Alfa Chemistry provides customers with non-covalent bond modification services on the graphene surface. The non-covalent bond surface modification of graphene is the use of hydrophobic adsorption, π-π or cation-π and hydrogen bonding to make some organics adhere to the graphene surface. In the practical application of functionalized graphene, it is usually necessary to improve the dispersion of graphene and maintain the inherent electrical conductivity and thermal conductivity of graphene.
Our modification capabilities include, but are not limited to, following:
- Hydrophobic Adsorption
Amphiphilic molecules are a class of organic substances with both hydrophobic and hydrophilic structures. By combining the hydrophobic segment with the graphene, the hydrophilic segment of the amphiphilic molecule can change the surface properties of the graphene and make it dispersed well in the aqueous solution. In addition, polar polymers can also improve the surface properties of graphene.
- π-π or Cation-π Interaction
Organic small molecules, polymers and biological macromolecules with conjugated structure can produce π-π stacking interactions with graphene, and then improve the surface activity of graphene through special functional groups, which gives it functionality to broaden the graphene application areas.
Figure 1. Schematic of the interactions of graphene with m-dinitrobenzene. (Chen X. X, et al. 2015)
In addition to π-π interactions, there are cation-π interactions between the cations of Ionic liquid (IL) and graphene, and anions can change the surface properties of graphene.
Figure 2. The PIL-modified graphene sheets (PIL-G). (Kim T. Y, et al. 2010)
- Hydrogen Bond
Some oxygen-containing groups remain on the surface of graphene prepared by redox method, and the polar functional groups in some organic structures can form hydrogen bonds with these oxygen-containing groups.

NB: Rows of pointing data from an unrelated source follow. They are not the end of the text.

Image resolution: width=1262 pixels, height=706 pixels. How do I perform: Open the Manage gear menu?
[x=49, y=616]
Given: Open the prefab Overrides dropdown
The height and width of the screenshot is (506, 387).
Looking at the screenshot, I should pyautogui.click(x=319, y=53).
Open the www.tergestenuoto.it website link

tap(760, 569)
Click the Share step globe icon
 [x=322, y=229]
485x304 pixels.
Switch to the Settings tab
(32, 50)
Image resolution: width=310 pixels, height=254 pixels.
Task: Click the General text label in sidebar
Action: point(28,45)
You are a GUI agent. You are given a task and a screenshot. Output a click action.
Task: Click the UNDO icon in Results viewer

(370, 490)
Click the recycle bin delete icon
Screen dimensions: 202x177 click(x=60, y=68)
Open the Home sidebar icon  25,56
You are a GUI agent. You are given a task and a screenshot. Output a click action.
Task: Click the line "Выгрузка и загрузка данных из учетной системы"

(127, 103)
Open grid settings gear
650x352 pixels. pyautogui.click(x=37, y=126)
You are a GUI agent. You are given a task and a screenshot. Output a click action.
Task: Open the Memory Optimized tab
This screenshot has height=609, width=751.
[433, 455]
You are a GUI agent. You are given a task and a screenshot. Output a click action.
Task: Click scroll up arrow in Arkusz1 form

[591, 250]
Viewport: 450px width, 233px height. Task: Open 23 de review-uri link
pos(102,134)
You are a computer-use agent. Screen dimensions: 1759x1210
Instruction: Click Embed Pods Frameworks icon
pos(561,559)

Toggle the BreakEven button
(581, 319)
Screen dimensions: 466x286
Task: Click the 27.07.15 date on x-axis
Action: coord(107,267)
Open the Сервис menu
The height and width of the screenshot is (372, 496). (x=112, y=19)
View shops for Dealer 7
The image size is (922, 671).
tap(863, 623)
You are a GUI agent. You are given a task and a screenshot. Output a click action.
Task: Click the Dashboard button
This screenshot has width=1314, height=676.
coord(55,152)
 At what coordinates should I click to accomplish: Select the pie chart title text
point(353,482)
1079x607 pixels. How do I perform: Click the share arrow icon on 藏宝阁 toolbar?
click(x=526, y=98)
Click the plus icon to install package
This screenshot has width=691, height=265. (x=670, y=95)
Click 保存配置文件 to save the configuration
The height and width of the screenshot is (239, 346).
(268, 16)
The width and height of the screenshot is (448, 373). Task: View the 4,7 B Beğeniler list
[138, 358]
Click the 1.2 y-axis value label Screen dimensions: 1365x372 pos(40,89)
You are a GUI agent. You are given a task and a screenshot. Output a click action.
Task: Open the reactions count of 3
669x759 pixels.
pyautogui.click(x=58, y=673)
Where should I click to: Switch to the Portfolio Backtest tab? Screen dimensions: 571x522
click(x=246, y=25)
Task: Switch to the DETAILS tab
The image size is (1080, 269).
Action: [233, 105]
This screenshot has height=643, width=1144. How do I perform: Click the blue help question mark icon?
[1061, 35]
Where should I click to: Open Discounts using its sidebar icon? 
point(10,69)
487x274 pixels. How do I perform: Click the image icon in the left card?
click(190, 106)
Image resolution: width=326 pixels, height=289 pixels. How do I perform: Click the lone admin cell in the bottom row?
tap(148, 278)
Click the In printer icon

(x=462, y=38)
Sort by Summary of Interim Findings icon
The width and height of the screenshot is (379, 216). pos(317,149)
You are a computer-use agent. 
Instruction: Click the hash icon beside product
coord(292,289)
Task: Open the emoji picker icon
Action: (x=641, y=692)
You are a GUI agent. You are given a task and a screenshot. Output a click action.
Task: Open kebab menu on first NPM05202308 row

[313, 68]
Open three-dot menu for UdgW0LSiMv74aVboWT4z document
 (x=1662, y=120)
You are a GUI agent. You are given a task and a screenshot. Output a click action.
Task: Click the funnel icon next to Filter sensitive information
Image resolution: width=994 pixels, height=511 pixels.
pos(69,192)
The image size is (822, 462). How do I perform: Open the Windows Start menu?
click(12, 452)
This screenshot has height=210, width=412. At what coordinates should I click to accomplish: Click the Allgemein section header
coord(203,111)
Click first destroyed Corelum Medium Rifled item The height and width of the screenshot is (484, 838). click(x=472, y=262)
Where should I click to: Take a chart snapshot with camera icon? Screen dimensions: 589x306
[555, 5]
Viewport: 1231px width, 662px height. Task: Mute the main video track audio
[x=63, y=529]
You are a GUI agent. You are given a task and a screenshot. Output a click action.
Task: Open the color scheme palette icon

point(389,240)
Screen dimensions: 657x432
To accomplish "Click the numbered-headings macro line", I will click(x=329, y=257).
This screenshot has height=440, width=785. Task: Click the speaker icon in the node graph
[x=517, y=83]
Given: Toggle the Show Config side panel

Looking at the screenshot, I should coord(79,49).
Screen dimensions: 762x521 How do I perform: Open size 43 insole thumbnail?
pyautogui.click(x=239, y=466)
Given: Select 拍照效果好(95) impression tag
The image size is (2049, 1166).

Properties and Applications
| Modified Group | Modification Agent | Interaction Type | Property | Application |
| Carbon six-membered | Sulfonated styreneethylene/butylene–styrene copolymer | Copolymerization | Conductive | Nanocomposites |
| Carbon six-membered ring | Tetrapyrene derivative | π-π | Stable and dispersed, conductive | Sensors |
| –OH | DNA | Hydrogen bond interaction | Stable and dispersed, good solubility | Biomedicine |
| –OH | DXR | Hydrogen bond interaction | Stable and dispersed, good solubility | Drug carriers |
| -COOH | SDBS | Ion interaction | Stably dispersed, conductive | Packaging |
| -COO- | Hydrazine | Electrostatic interaction | Stably dispersed | — |
Alfa Chemistry's Technical Strengths
Alfa Chemistry has a team of professional chemists and technicians who has established long-term cooperative relationships with many well-known enterprises and research institutions. Alfa Chemistry not only can design functional target groups, establish structural feature models, and guide the synthesis of new products, but also can perform specific functional modifications to graphene products according to customer needs.
References
- Georgakilas V, et al. (2016). "Noncovalent Functionalization of Graphene and Graphene Oxide for Energy Materials, Biosensing, Catalytic, and Biomedical Applications." Chemical Reviews. 116(9), 5464-5519.
- Kim T. Y, et al. (2010). "Synthesis of Phase Transferable Graphene Sheets Using Ionic Liquid Polymers." ACS Nano . 4(3), 1612-1618.